Saved data entries:
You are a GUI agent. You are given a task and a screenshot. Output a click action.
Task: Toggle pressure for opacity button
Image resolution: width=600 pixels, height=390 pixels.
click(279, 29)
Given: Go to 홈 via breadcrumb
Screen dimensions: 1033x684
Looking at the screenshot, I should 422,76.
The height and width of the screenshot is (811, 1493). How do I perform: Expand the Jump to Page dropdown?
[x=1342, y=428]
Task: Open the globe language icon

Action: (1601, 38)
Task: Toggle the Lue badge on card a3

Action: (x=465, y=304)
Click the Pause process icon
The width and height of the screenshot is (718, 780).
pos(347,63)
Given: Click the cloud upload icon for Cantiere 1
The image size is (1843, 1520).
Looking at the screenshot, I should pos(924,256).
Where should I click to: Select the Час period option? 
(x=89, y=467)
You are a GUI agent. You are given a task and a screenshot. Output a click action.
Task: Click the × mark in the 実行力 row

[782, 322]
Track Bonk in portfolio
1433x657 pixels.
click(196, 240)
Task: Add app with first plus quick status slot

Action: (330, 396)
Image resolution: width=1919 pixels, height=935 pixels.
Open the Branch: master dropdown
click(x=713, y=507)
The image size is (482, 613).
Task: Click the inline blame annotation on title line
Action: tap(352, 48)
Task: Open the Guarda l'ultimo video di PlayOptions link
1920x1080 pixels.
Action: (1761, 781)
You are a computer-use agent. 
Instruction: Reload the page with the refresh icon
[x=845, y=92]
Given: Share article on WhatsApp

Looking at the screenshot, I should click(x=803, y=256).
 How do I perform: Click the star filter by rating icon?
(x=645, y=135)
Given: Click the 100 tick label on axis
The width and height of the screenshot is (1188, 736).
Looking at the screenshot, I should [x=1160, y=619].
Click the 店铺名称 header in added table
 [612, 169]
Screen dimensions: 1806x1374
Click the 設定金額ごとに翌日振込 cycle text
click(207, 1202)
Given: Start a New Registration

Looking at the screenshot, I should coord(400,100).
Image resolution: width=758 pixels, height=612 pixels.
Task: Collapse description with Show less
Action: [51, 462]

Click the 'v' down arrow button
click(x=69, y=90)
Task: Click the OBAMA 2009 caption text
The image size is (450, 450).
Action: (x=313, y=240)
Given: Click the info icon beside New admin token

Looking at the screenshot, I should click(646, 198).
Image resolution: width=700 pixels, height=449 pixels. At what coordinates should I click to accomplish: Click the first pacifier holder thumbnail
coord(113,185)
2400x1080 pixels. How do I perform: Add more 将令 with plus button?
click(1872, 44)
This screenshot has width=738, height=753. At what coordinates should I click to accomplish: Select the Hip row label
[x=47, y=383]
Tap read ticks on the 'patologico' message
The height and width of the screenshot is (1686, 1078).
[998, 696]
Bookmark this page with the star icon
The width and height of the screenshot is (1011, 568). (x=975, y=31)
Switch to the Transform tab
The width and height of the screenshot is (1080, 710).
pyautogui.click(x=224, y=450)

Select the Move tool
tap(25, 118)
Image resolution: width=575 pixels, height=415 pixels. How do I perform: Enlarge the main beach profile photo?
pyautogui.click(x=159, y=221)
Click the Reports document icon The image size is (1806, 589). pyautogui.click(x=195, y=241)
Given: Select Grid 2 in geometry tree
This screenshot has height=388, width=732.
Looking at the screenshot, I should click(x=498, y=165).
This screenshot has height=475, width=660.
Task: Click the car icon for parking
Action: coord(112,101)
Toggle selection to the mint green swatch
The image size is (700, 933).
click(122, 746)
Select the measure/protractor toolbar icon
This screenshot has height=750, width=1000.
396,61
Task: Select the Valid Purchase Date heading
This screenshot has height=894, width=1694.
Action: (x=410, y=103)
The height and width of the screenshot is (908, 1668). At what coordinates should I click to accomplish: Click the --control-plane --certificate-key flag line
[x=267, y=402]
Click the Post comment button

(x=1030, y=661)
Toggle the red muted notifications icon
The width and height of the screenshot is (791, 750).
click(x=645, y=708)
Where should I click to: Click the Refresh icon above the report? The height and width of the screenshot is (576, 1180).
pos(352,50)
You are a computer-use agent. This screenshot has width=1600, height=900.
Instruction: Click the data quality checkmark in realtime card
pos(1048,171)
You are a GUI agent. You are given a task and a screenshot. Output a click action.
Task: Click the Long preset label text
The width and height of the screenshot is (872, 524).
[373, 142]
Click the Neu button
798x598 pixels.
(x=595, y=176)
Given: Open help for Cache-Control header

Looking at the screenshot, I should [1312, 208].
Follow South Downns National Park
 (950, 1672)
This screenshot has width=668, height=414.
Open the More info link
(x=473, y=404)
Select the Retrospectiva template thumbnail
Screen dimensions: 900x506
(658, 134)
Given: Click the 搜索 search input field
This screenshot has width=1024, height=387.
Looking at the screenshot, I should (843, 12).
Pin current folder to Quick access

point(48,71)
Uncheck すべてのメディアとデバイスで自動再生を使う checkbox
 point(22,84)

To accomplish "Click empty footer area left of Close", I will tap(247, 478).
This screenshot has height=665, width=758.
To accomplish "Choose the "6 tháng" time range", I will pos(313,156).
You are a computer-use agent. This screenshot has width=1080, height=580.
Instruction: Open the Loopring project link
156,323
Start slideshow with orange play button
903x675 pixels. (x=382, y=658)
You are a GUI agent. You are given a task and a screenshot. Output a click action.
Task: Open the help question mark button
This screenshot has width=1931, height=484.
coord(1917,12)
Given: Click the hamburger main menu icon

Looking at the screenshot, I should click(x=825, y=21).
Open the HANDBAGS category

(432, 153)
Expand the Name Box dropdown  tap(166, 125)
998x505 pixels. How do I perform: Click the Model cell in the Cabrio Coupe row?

▶ _Task item_:
Give the exact lines, and only those, from the line containing "Image resolution: width=575" through the line containing "Toggle the red muted notifications icon" in the entries above.

▶ _Your solution_:
Image resolution: width=575 pixels, height=415 pixels. How do I perform: Enlarge the main beach profile photo?
pyautogui.click(x=159, y=221)
Click the Reports document icon The image size is (1806, 589). pyautogui.click(x=195, y=241)
Given: Select Grid 2 in geometry tree
This screenshot has height=388, width=732.
Looking at the screenshot, I should click(x=498, y=165).
This screenshot has height=475, width=660.
Task: Click the car icon for parking
Action: coord(112,101)
Toggle selection to the mint green swatch
The image size is (700, 933).
click(122, 746)
Select the measure/protractor toolbar icon
This screenshot has height=750, width=1000.
396,61
Task: Select the Valid Purchase Date heading
This screenshot has height=894, width=1694.
Action: (x=410, y=103)
The height and width of the screenshot is (908, 1668). At what coordinates should I click to accomplish: Click the --control-plane --certificate-key flag line
[x=267, y=402]
Click the Post comment button

(x=1030, y=661)
Toggle the red muted notifications icon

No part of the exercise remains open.